### Provided material
(begin)

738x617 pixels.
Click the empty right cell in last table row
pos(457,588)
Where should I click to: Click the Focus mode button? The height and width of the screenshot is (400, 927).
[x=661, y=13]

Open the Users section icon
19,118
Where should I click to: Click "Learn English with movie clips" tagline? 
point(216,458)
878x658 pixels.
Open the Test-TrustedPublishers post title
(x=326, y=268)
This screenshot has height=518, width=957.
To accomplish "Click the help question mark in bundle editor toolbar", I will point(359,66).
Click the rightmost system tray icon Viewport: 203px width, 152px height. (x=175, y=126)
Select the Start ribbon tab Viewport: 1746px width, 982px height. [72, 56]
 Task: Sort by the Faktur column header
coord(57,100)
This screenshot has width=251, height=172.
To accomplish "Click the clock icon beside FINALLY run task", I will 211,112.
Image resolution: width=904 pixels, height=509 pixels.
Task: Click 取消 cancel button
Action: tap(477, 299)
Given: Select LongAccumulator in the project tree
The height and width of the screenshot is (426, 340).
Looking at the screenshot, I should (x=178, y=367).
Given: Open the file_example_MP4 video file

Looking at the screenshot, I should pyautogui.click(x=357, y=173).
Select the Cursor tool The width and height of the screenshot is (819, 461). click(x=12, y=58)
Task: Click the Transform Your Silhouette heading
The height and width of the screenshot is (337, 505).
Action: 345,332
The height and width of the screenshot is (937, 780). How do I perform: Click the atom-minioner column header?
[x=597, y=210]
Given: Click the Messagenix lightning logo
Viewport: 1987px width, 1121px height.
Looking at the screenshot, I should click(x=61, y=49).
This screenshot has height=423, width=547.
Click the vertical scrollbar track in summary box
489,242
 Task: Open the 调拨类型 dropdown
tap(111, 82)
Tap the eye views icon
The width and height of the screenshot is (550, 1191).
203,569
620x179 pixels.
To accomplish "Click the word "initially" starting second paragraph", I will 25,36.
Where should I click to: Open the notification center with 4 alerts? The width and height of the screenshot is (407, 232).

(end)

Copy the rows above word for word, beginning with the line that contains "620x179 pixels." and continuing through the final line of the rows.

### Answer to the task
620x179 pixels.
To accomplish "Click the word "initially" starting second paragraph", I will 25,36.
Where should I click to: Open the notification center with 4 alerts? The width and height of the screenshot is (407, 232).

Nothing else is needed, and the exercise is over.